(What you will do):
How many lines in these records hold the string "bottom"? State only that number.

[Stored items]
- Opening Delimiter -
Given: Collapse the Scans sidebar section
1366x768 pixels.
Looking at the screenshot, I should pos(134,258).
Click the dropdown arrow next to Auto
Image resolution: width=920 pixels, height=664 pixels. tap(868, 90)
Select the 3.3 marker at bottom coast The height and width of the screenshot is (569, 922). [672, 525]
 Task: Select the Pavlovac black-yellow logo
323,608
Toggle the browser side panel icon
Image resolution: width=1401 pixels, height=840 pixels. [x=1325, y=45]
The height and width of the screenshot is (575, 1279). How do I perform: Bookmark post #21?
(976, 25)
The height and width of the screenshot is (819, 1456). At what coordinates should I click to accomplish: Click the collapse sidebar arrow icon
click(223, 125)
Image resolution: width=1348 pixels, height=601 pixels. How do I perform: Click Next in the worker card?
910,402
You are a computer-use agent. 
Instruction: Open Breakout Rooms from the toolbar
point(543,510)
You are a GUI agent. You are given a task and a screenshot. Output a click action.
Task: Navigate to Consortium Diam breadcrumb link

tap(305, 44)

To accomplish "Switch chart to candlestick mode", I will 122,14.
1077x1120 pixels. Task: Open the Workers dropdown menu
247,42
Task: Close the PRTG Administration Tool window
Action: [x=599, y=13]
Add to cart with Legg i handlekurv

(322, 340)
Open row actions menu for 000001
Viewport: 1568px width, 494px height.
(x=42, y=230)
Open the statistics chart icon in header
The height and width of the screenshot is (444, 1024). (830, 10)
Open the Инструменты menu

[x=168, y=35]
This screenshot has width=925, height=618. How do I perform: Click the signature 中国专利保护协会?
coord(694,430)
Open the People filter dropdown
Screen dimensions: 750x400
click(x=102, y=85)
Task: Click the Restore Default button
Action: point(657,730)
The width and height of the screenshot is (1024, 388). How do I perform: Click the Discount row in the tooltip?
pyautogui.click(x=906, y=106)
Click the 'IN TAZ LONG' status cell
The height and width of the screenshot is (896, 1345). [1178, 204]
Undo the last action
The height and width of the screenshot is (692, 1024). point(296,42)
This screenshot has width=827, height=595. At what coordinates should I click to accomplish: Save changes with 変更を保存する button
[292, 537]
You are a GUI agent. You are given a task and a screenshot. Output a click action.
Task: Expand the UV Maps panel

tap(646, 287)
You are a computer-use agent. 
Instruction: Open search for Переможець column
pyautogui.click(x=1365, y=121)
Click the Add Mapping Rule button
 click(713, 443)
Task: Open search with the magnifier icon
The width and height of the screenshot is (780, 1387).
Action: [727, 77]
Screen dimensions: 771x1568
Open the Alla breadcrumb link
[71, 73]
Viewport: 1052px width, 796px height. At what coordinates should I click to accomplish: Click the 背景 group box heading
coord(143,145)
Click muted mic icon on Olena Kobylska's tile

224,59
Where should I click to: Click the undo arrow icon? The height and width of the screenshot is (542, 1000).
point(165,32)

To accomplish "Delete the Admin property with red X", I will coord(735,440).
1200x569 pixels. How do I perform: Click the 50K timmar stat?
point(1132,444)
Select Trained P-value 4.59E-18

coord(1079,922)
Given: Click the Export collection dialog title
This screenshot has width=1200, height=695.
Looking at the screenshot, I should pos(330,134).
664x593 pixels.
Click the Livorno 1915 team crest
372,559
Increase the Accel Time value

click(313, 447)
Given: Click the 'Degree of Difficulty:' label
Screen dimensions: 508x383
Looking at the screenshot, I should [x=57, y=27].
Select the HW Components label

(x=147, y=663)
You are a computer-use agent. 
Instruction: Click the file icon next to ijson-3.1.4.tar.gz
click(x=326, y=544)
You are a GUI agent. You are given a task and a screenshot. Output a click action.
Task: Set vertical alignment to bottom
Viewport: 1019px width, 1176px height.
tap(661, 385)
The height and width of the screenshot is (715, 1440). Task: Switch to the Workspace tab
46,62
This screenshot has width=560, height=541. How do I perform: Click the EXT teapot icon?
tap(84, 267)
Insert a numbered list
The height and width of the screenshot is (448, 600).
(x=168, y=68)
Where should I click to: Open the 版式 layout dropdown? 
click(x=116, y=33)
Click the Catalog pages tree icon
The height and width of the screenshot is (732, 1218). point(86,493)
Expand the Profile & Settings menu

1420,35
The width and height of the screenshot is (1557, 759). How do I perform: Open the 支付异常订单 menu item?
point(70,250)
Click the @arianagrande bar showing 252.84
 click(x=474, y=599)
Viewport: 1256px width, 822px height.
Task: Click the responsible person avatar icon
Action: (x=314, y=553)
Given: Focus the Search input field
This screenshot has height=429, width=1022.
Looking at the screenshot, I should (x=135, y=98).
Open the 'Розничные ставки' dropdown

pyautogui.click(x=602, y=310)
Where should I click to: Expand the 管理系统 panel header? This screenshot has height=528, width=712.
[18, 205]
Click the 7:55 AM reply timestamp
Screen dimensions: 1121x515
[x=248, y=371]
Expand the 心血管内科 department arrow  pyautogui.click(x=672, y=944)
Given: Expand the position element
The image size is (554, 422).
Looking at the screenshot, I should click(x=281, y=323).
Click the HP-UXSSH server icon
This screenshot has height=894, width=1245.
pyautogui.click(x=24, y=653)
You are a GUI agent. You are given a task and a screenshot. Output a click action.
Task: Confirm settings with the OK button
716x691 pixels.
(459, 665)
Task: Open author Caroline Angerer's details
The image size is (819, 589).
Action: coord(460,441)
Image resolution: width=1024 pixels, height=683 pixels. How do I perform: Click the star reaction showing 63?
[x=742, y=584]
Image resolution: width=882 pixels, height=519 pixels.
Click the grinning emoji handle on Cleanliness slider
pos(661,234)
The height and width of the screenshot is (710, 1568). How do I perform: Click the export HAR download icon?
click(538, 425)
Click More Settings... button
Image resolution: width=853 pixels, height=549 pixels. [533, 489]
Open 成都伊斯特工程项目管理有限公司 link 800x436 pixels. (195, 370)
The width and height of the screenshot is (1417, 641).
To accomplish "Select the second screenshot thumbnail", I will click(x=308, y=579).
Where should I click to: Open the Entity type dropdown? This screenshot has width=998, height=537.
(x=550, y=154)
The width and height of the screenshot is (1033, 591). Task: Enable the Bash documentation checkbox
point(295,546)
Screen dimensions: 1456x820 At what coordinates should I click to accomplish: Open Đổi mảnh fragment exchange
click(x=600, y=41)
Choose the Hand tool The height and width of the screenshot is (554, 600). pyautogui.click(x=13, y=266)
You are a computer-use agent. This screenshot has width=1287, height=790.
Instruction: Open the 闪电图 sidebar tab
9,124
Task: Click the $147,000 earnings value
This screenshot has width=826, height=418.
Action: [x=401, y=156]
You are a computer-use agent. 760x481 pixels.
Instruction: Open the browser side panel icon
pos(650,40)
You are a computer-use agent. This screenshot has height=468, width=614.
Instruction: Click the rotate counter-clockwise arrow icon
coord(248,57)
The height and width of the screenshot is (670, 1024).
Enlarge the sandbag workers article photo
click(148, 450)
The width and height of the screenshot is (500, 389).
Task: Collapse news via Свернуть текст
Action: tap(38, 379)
- Closing Delimiter -
(Exercise response):
2